At this point I tried measuring the various voltages against and found that touching the DVM probe on many points around the differential pair and the next set of transistors caused oscillation to start up. Ok, that won't happen in normal use but seems to indicate some inherent instability still? I might try changing the other 47pF to 220pF to see if that improves matters.
All the power amp electrolytics have been changed and the suggested new ones added albeit some of lower values than proposed due to space limits.
The initial oscillations seems to be provoked by the 12v pulse the preamp kicks out about 4 seconds after power-up but are now quickly stopped. Both channels are the same so doesn't seem to indicate a fault. The protection relay operate at about 8 seconds.
I'm still trying to get my head round what might have changed since the amp was new. As indianajo points out there's a lot more RFI these days but the correlation with the preamp startup pulse means that doesn't sit squarely with me.
PS. Still running on DBT with no output transistors! Now that the protection circuit is happy I think I need to make the leap to full mains supply.
The situation now is that changing the 47pF caps to 220pF (currently only on the lines connected to the normal/headphone/power-off side of the relay) the oscillation at power-on is quelled and the protection relay does operate about 4 seconds later meaning the feedback lines then go via the 47pF sets. The amp seems to stay stable.
At this point I tried measuring the various voltages against and found that touching the DVM probe on many points around the differential pair and the next set of transistors caused oscillation to start up. Ok, that won't happen in normal use but seems to indicate some inherent instability still?
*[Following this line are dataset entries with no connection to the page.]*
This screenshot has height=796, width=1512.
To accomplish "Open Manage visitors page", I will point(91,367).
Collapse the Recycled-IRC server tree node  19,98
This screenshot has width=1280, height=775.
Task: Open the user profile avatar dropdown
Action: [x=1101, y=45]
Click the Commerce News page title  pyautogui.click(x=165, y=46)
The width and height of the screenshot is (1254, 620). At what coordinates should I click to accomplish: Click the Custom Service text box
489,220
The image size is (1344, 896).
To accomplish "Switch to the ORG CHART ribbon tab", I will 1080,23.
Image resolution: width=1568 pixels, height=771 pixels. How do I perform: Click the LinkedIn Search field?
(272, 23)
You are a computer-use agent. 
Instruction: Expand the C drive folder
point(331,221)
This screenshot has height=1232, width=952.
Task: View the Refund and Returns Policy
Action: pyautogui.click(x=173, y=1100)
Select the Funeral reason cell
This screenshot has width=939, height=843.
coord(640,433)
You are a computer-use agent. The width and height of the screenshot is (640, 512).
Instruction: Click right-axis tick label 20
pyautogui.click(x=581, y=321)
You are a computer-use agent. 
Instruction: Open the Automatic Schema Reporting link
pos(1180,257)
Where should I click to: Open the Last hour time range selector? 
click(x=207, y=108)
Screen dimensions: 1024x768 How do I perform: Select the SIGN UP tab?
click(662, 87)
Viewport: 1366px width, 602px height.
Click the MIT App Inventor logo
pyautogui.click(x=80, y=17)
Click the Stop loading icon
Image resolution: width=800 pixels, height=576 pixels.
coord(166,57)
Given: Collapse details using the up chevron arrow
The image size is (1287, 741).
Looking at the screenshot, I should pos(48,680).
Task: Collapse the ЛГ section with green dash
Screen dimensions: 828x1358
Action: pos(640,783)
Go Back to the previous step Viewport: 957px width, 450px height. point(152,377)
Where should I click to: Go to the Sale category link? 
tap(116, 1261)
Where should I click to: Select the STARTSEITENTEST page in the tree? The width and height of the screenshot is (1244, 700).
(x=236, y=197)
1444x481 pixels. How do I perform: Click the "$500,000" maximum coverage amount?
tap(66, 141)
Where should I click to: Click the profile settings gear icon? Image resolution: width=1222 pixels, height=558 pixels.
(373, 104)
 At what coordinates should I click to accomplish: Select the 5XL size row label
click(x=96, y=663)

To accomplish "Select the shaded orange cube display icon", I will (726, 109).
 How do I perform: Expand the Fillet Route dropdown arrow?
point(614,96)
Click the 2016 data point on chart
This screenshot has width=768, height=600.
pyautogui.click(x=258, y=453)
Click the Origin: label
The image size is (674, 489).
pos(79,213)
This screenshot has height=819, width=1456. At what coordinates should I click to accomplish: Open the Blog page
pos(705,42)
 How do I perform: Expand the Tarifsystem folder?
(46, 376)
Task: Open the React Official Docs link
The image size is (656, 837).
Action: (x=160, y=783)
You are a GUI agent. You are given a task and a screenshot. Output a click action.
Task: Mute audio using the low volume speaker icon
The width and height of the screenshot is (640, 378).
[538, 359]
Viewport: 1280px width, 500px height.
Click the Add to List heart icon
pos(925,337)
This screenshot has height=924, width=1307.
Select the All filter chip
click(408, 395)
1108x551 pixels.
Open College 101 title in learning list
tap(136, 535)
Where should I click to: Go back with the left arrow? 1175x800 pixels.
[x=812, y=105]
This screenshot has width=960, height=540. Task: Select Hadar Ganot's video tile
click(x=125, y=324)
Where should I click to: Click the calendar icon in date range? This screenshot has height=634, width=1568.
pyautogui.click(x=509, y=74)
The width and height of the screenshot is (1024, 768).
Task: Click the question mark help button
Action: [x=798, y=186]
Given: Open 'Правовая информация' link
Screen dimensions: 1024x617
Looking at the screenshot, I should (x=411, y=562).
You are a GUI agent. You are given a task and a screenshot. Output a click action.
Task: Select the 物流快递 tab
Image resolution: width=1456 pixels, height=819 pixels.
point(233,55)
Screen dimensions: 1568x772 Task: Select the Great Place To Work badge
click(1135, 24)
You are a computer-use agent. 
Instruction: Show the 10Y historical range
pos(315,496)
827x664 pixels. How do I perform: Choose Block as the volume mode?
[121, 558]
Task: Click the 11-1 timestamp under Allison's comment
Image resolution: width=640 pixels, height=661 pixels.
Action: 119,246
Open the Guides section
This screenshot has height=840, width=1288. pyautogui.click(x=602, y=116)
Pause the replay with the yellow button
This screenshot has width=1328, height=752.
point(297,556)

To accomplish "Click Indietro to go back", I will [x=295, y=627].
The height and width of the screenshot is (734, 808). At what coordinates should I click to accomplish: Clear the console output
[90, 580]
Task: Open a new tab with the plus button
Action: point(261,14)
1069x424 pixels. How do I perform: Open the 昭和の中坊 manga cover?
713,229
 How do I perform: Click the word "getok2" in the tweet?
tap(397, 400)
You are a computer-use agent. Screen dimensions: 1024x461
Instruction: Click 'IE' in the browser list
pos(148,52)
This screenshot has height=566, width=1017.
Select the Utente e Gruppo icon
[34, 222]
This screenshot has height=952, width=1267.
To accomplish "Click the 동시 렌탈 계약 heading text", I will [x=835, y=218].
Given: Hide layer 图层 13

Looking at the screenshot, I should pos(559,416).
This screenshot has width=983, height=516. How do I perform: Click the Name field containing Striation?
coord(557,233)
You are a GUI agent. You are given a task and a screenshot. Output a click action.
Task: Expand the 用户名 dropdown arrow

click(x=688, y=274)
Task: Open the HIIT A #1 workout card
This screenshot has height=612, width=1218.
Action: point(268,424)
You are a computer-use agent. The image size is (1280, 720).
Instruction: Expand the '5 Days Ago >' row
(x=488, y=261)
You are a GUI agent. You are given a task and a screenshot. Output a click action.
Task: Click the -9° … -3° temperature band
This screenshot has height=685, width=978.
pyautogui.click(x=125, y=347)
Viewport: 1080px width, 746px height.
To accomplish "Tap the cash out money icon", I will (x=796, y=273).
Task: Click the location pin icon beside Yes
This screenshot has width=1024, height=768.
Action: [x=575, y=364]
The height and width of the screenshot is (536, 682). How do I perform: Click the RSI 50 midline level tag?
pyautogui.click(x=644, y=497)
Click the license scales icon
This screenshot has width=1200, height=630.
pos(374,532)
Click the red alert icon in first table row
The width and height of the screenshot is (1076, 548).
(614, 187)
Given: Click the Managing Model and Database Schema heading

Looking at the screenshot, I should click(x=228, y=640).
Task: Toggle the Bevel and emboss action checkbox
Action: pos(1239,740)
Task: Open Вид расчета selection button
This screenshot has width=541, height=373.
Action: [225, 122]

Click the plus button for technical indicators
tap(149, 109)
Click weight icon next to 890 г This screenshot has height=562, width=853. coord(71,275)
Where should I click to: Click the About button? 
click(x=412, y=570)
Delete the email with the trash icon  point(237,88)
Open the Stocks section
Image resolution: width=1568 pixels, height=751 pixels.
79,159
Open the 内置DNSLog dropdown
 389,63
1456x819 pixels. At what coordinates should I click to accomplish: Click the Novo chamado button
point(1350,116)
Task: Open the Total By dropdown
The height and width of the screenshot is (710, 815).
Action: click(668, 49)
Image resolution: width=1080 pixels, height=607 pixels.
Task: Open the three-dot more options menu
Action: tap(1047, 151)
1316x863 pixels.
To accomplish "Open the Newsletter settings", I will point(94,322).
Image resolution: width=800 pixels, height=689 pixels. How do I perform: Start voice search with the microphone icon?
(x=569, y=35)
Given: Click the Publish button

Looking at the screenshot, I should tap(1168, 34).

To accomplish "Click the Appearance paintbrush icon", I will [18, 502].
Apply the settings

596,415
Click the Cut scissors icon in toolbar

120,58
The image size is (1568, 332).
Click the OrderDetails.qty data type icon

I might try changing the other 47pF to 220pF to see if that improves matters.
All the power amp electrolytics have been changed and the suggested new ones added albeit some of lower values than proposed due to space limits.
The initial oscillations seems to be provoked by the 12v pulse the preamp kicks out about 4 seconds after power-up but are now quickly stopped. Both channels are the same so doesn't seem to indicate a fault. The protection relay operate at about 8 seconds.
I'm still trying to get my head round what might have changed since the amp was new. As indianajo points out there's a lot more RFI these days but the correlation with the preamp startup pulse means that doesn't sit squarely with me.
PS. Still running on DBT with no output transistors! Now that the protection circuit is happy I think I need to make the leap to full mains supply.
I still cannot understand the relay arrangement, but double pole double throw relays are not usual for protection. The feedback line gets a kick of RF noise every time the relay contacts are between positions. Having the headphone jack connected while the amp is in protection makes no sense. If the amp is in protection because the output is producing DC, then destroying a headphone instead of the speakers with DC is a stupid idea.
That's what they do. Bizarre, I know. There's a contact on the headphone socket that feeds to the protection circuit, which controls the relay. If headphones are plugged in it breaks the circuit through the relay coil!